*DOCUMENT PASSAGE*:

= Beginning of Section =

Brazilian 100% Arabica Coffee Beans
Arabica, a species originated in Ethiopia, is rated as The Best Coffee Flavor. Its cultivars are grown in several areas worldwide. Read on!
With the scientific name of Coffea Arabica, the species is also known as the “coffee shrub of Arabia”, or “mountain coffee”, and is believed to be the first species of coffee to have been cultivated.
Distribution and Habitat
Native to the mountains of Yemen and the Southwestern uplands of Ethiopia, Arabica is now rare in the latter and many cultures appear to be a blend of native and planted plants with some intact-plant areas in Sudan and Kenya. However, it is unclear whether these are native or just a naturalized event.
The species is broadly adapted in regions outside its native land, in many parts of Africa, Latin America, Southeast Asia, China, and some islands in the Caribbean and Pacific.
Almost all of the coffee that has been cultivated over the last few centuries began with just some wild Ethiopian plants that have been naturally mutated and selected to the Arabica Coffee we highly enjoy today.
Cultivation and Use
Nearly 75 to 80% of the types produced in the world is Arabica coffee type.
This variety takes about seven years to fully mature and has its best production at 1.0–1.5 meters (about 40–59 inches) of rain volume, distributed along the whole year. The best altitudes are between 1,300 and 1,500 m, but plantations can go as low as sea level, up to 2,800 m.
The plant can stand low temperatures, but not frosts. The best average should be between 15 and 24 °C (59 and 75 °F).
Most commercial cultivars grow up to about 5m and are often trimmed as low as 2 m to ease the harvesting process.
About three years after planting, Arabica produces small, white, highly fragrant flowers that resemble the smell of jasmine. The more and healthier flowers, the more berries are produced.

= End of Section =

*Stored items*:
= Beginning of Section =

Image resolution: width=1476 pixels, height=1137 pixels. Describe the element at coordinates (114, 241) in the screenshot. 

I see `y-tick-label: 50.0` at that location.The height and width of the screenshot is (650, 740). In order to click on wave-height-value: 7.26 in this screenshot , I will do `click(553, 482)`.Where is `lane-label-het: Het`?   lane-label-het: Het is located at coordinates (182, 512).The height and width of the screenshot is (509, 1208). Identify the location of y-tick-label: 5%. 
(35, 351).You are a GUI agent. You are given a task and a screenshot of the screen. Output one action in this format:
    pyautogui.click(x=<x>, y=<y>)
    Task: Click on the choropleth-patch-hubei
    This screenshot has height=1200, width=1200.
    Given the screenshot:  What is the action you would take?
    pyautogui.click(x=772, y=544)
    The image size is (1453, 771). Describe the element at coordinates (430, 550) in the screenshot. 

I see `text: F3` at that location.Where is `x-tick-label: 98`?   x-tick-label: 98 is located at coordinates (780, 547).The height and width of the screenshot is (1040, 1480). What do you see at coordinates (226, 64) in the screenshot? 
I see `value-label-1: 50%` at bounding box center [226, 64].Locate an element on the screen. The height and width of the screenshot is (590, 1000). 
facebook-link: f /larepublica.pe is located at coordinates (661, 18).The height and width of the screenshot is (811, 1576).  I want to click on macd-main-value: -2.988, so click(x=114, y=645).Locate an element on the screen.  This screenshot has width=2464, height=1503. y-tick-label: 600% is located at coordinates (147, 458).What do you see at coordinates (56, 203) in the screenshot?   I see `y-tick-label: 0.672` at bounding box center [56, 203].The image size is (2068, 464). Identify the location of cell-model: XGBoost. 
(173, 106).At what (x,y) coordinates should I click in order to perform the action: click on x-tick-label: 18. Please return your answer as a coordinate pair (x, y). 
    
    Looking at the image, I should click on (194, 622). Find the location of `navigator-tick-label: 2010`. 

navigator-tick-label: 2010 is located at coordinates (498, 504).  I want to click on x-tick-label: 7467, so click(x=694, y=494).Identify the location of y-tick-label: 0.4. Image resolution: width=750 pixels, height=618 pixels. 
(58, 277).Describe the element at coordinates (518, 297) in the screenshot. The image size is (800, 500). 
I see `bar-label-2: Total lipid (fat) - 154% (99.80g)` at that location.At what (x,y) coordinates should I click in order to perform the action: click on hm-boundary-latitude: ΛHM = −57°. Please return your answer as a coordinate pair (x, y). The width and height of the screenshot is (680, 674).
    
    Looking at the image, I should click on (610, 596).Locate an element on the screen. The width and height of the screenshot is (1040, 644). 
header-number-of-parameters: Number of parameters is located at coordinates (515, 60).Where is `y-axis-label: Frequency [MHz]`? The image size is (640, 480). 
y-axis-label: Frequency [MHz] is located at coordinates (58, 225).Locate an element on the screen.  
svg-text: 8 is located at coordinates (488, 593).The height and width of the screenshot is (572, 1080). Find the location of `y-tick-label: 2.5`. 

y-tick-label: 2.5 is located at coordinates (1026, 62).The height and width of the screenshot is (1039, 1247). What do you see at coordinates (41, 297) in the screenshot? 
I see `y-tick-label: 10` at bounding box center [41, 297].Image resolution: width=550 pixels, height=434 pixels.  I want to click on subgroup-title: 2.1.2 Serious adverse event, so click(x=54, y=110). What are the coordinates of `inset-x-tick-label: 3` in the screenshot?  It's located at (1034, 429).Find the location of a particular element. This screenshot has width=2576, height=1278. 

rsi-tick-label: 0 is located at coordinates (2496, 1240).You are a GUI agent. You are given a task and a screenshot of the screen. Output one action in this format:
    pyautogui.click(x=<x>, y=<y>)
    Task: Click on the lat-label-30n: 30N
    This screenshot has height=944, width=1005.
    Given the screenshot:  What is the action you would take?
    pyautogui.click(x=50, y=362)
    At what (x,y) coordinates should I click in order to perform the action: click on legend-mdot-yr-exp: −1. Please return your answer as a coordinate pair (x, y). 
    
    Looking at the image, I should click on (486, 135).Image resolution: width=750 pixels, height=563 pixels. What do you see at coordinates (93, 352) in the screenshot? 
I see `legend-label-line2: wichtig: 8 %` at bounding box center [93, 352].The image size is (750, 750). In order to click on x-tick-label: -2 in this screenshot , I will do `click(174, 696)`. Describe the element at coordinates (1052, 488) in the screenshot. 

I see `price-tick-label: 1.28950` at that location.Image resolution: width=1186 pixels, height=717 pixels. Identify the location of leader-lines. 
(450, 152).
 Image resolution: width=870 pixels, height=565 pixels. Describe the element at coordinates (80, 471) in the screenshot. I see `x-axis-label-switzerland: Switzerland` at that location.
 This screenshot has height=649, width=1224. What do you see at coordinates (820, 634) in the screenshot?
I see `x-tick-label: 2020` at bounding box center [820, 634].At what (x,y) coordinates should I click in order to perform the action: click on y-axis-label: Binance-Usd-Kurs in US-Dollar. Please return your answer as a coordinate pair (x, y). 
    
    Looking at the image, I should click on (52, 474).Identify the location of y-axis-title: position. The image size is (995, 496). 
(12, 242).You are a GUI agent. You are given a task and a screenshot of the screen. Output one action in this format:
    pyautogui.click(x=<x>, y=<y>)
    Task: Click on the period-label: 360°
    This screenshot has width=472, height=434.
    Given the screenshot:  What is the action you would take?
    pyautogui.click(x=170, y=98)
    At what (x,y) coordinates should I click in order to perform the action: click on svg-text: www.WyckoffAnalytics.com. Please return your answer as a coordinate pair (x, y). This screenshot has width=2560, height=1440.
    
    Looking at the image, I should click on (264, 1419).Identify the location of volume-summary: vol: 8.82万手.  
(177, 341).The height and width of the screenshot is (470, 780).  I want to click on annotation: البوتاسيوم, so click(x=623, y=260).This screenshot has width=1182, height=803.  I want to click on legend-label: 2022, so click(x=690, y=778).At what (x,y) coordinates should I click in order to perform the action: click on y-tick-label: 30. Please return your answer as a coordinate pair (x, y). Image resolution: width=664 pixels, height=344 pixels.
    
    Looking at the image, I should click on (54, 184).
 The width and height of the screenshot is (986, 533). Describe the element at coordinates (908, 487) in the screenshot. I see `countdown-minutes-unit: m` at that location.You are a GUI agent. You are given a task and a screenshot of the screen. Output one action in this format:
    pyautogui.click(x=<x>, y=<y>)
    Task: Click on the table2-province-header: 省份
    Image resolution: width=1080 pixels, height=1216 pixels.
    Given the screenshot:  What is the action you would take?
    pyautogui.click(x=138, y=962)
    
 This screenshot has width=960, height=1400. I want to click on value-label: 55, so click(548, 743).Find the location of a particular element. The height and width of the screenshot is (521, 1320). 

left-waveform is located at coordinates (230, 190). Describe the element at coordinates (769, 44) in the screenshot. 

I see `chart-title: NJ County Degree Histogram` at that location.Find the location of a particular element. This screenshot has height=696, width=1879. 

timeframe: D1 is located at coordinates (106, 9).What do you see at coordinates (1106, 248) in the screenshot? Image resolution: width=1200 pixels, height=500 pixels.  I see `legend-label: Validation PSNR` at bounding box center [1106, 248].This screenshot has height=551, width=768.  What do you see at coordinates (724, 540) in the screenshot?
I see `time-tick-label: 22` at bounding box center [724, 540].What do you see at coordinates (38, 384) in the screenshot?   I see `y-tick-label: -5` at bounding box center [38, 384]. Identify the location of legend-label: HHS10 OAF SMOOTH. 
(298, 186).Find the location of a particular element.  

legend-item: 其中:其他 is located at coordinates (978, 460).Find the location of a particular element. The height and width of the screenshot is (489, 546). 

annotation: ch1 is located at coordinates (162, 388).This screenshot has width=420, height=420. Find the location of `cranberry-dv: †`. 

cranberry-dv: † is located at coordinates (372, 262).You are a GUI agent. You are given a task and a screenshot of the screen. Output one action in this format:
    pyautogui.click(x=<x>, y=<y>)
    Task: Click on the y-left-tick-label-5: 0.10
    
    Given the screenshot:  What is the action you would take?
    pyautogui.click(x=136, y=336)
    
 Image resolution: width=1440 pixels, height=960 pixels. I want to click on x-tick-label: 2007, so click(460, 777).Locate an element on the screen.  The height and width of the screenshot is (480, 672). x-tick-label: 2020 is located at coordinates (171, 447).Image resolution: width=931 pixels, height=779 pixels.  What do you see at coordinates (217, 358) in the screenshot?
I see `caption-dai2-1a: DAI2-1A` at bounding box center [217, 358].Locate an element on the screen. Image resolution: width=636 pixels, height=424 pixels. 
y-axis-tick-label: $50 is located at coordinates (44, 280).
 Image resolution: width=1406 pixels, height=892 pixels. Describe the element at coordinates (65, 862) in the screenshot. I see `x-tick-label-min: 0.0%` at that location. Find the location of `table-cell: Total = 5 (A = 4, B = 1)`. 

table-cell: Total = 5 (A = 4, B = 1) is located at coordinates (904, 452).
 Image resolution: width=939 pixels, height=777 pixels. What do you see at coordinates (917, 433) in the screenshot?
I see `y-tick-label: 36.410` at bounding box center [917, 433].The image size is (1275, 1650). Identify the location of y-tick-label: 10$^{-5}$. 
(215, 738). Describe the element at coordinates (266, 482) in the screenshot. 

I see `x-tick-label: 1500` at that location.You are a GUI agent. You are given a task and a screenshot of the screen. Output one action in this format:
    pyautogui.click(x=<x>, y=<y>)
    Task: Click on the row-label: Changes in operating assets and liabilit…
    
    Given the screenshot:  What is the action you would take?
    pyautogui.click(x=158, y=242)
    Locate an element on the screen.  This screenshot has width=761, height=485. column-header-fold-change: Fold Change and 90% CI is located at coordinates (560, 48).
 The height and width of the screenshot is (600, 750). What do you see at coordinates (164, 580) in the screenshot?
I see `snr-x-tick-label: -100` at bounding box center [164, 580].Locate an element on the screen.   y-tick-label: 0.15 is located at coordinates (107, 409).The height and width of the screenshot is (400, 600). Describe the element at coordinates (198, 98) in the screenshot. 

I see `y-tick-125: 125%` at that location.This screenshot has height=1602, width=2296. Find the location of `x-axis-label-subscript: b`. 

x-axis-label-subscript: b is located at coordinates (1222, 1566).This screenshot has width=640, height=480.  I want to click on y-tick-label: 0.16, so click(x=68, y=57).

= End of Section =

*WHAT YOU NEED TO DO*:
A) Restate the Arabica coffee text starting with "The species is broadly" and going on through "and 75 °F).", with "frosts" changed to "freezing conditions".
B) According to the Arabica coffee text, what is the best average temperature range for the plant?
C) Resume the Arabica coffee text from its last sentence.
The rows were drawn from a separate source unrelated to the Arabica coffee text.

*RESPONSES FOR EACH TASK*:
A)
The species is broadly adapted in regions outside its native land, in many parts of Africa, Latin America, Southeast Asia, China, and some islands in the Caribbean and Pacific.
Almost all of the coffee that has been cultivated over the last few centuries began with just some wild Ethiopian plants that have been naturally mutated and selected to the Arabica Coffee we highly enjoy today.
Cultivation and Use
Nearly 75 to 80% of the types produced in the world is Arabica coffee type.
This variety takes about seven years to fully mature and has its best production at 1.0–1.5 meters (about 40–59 inches) of rain volume, distributed along the whole year. The best altitudes are between 1,300 and 1,500 m, but plantations can go as low as sea level, up to 2,800 m.
The plant can stand low temperatures, but not freezing conditions. The best average should be between 15 and 24 °C (59 and 75 °F).

B) Between 15 and 24 °C (59 and 75 °F).

C)
This phenomenon is not exactly a blessing since it can lead to inferior cherry size, harvest and even damage the yield of the following years, since plants tend to favors seed production over their individual health (preservation of species, remember?).
On well-kept plantations, over flowering is prevented by pruning the plants. The flowers only endure a few days, leaving dark-green leaves behind and a cherry “tiny ball bullet”. These “bullets” evolve to small dark green berries, then begin to ripen to yellow and red. When fully grown with a dark red color and about a 1 cm oblong format, they are ready for harvesting.
Among other factors, too early or too late crops result in inferior quality beverages. Many farmers apply a hand-picking method to ensure better-selected harvests.
The coffee plants are difficult to grow and, depending on individual properties and weather, each can yield from 0.5 to 5.0 kg of dried beans.
The coffee beans are actually two seeds within the fruit. These grains are covered with two membranes:
- the outer one is called the “parchment coat”
- the inner one is called the “silver skin”
Farmers plant and harvest their coffee all year around on Java Island. In parts of Brazil, however, coffee plants have a seasonal cycle and are harvested only in winter.
Poor growing conditions and pests make Arabica plants more vulnerable than the inferior tasting Robusta.